Trauma Registration in a Dutch Trauma Population with Emphasis on Quality of Care
Tóm tắt
We prospectively evaluated the care of all acutely trauma patients admitted to the St. Elisabeth Hospital, Tilburg, The Netherlands, during 3 consecutive years (1996 through 1998). Data were compiled in a physician operating round the clock available electronic medical record. A total of 2849 patients were included (60% male). More than 95% suffered from a blunt trauma. Out of 2849 admitted patients 115 died. Compared with the Major Trauma Outcome Study (MTOS), the survival rates revealed at St. Elisabeth Hospital suggest a negative difference (98.1% vs. 96%).
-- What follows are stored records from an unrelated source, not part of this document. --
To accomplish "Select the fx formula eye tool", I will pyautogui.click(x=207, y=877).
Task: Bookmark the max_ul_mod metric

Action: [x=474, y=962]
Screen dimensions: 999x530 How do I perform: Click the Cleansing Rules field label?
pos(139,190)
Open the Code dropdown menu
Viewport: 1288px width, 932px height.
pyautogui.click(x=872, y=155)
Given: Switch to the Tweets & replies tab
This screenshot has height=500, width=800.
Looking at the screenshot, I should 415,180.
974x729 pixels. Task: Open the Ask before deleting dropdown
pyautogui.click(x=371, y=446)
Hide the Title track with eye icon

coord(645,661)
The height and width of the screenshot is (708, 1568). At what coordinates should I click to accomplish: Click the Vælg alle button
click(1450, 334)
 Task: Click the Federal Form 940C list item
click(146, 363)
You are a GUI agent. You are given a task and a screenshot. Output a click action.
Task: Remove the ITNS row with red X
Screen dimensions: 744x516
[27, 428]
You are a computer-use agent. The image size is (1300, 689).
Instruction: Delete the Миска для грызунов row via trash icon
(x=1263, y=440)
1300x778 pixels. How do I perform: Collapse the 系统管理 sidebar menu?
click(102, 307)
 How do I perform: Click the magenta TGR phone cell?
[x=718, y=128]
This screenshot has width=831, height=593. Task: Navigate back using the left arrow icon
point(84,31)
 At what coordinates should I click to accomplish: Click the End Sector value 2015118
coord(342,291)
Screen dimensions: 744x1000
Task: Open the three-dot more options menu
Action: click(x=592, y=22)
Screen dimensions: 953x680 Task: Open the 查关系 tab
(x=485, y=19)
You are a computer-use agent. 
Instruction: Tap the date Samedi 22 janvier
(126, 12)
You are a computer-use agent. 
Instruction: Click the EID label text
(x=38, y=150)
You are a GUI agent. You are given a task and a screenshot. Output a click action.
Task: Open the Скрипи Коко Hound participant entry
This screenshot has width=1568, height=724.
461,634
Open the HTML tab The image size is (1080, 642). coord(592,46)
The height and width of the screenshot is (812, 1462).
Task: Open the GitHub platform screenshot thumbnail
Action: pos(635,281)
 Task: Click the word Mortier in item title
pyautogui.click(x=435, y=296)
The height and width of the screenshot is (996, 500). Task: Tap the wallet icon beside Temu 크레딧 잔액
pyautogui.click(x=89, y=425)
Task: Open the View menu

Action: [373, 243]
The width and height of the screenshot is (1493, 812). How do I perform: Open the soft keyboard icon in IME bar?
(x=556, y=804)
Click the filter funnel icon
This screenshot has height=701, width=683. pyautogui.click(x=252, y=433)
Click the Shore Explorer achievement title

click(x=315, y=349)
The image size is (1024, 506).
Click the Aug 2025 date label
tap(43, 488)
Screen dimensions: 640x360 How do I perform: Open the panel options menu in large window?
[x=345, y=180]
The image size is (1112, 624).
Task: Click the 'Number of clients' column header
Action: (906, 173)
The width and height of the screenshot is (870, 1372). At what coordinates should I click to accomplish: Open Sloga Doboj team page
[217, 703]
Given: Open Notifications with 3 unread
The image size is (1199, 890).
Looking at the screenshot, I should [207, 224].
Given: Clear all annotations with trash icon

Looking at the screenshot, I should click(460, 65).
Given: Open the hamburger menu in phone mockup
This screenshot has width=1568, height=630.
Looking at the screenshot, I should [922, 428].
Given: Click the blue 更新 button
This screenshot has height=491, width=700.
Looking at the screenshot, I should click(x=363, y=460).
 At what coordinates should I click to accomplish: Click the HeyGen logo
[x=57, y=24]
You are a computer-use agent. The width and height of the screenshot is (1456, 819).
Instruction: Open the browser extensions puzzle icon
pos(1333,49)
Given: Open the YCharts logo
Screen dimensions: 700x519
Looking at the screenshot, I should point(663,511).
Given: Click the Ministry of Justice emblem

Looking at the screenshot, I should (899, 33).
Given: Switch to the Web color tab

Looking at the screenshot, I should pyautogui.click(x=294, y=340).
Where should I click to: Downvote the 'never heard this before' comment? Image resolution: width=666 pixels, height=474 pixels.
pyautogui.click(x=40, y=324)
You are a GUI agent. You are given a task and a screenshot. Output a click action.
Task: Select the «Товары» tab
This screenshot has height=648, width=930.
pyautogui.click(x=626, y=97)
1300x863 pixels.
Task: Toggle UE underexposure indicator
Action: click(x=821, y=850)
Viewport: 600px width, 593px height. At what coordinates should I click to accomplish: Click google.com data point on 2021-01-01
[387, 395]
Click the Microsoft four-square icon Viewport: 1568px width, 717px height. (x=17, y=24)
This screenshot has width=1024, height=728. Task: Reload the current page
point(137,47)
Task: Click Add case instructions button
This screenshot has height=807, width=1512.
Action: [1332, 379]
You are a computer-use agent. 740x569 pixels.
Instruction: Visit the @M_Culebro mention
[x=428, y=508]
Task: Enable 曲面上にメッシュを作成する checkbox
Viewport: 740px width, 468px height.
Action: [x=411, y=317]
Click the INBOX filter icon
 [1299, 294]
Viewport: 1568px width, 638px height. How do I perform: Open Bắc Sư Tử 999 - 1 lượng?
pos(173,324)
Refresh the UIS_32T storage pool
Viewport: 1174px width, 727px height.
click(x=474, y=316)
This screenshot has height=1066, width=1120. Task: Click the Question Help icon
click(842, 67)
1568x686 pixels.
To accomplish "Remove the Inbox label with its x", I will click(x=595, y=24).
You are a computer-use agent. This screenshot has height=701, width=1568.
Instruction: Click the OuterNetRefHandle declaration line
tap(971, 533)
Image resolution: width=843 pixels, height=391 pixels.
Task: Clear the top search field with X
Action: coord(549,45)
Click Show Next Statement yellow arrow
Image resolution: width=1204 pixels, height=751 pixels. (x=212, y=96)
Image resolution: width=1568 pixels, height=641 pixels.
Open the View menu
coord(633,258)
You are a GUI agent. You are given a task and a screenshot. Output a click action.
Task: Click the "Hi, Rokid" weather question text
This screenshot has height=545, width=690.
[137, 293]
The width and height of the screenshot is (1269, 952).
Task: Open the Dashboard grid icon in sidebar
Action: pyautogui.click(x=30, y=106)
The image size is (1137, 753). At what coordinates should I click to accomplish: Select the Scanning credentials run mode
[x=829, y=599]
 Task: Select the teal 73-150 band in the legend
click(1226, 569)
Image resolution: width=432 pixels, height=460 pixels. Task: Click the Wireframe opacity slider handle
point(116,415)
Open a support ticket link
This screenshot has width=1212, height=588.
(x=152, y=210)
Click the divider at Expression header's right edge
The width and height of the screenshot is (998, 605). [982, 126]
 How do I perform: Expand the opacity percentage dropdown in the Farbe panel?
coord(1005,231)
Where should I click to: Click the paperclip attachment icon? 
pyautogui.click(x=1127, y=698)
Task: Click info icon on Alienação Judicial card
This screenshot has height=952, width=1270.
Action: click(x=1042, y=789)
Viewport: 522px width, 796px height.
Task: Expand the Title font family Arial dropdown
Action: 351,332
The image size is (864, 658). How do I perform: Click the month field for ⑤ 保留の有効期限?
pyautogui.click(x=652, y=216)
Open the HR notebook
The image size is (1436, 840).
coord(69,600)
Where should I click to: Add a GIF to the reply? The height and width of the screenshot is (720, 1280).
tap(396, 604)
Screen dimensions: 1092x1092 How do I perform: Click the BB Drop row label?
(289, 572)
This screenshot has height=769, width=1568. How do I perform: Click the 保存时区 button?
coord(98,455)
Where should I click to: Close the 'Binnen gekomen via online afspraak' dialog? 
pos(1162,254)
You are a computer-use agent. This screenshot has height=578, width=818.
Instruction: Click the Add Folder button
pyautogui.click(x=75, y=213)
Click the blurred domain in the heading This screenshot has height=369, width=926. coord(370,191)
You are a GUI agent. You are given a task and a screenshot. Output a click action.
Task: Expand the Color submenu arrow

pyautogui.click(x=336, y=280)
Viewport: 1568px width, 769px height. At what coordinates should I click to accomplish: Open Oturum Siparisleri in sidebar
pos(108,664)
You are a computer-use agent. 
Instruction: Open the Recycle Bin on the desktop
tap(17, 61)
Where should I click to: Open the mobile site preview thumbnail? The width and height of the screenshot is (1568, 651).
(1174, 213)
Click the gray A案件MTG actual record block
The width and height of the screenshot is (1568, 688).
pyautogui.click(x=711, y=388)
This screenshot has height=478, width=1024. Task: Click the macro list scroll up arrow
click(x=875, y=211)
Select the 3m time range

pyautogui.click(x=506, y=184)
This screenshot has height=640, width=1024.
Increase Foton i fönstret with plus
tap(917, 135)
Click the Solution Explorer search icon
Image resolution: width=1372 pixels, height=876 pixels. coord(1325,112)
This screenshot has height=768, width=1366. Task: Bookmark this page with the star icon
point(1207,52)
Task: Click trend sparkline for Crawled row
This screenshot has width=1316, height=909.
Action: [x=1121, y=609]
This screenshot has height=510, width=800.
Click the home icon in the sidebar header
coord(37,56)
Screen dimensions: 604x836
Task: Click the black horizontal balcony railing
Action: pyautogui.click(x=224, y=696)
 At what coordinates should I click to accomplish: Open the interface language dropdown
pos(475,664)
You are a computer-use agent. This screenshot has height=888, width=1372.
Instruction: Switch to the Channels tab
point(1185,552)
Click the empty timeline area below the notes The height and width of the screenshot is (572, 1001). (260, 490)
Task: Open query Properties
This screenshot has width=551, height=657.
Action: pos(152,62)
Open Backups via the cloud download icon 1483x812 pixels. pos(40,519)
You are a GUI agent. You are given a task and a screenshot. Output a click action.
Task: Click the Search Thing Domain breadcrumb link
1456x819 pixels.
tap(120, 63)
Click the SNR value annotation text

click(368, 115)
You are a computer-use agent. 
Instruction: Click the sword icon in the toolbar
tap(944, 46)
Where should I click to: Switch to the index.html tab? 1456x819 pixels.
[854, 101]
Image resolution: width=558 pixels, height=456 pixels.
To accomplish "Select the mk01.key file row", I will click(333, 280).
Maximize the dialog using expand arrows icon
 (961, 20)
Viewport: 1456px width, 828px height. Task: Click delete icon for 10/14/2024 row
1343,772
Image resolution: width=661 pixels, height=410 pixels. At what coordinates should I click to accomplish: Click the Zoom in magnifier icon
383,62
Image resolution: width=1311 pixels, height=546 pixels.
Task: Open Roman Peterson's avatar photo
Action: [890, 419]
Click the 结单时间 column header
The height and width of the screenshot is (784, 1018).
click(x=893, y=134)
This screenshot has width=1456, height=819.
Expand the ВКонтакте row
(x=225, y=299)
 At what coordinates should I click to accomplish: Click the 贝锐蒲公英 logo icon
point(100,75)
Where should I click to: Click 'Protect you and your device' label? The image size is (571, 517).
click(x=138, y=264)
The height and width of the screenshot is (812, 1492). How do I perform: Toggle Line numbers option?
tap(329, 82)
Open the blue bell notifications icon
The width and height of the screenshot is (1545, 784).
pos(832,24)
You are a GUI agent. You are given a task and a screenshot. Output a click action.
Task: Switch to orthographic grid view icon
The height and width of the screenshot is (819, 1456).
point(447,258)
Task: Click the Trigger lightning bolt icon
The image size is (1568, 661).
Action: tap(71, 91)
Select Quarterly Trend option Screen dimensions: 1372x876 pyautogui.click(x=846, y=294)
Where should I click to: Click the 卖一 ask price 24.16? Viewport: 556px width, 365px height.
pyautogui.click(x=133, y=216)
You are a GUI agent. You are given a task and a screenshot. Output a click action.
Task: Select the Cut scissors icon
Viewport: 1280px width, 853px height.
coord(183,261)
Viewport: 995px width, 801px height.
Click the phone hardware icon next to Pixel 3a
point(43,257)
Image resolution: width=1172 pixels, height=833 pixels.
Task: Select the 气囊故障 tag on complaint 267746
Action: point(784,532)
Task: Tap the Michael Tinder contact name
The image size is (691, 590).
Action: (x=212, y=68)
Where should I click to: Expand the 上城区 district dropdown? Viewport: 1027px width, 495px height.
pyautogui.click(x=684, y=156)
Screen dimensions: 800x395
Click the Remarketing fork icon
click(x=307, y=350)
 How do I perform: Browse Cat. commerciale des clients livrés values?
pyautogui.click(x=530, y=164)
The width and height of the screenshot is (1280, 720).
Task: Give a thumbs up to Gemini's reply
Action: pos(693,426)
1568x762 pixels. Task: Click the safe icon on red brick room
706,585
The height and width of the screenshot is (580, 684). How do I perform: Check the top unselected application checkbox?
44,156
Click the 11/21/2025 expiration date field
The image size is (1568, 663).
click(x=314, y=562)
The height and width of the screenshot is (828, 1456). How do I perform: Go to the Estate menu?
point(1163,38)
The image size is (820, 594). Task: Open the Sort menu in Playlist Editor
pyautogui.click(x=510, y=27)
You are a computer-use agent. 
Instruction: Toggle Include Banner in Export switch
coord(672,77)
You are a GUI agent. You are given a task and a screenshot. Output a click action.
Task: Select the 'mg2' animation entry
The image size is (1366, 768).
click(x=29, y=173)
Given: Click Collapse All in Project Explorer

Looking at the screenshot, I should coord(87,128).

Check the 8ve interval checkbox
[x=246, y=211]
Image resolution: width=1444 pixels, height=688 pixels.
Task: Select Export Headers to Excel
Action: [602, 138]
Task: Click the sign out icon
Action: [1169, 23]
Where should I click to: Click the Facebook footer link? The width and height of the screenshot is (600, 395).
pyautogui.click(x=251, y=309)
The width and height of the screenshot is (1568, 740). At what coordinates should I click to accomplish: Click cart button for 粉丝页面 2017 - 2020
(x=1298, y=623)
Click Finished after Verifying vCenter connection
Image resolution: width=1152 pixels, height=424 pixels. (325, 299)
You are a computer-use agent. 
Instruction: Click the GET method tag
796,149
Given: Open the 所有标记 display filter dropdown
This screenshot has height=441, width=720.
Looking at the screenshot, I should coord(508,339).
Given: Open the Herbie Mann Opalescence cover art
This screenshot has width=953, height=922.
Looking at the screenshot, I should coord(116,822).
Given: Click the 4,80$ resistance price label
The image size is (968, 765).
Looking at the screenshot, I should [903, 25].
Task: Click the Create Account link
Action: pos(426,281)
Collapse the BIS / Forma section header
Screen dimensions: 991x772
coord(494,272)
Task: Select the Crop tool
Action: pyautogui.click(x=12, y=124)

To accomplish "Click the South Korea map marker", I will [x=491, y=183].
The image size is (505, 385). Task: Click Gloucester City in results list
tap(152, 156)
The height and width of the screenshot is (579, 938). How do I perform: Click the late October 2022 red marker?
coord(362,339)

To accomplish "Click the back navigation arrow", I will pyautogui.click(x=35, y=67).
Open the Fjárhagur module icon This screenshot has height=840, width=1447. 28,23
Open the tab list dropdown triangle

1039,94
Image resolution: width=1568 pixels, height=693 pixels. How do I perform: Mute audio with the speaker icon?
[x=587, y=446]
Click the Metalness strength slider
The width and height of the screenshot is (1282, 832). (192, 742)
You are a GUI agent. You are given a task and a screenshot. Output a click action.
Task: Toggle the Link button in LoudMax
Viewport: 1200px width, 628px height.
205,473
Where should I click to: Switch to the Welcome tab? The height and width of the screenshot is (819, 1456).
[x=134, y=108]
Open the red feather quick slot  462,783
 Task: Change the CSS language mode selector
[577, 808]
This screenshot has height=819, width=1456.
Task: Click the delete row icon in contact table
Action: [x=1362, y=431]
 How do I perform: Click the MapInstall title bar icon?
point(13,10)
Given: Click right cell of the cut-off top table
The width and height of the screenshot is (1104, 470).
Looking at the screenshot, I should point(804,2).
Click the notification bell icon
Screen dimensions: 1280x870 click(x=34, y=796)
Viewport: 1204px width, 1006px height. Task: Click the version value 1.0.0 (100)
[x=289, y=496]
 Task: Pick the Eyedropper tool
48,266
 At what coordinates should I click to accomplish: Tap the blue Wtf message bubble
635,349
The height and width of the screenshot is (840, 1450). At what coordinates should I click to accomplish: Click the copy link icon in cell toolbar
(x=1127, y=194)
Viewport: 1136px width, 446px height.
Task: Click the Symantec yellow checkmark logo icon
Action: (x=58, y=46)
However, evaluating population differences between MTOS and our population comparing survival probabilities based upon ISS/AIS (Injury Severity Score/Abbreviated Injury Score) and RTS (Revised Trauma Score), making comparison hazardous. The evaluation of our deceased patients showed that 56% of deaths is due to severe head injury, whereas 22% of the deceased patient population consisted of patients with femoral neck fractures and minimal physiological reserve. We conclude that TRISS (Trauma Injury Severity Score) method provides a good basis for evaluation of trauma care also in a non-US environment. However, due to population differences, care should be taken drawing overall conclusions. Obvious differences of results revealed at first sight should be submitted to further meticulous evaluation.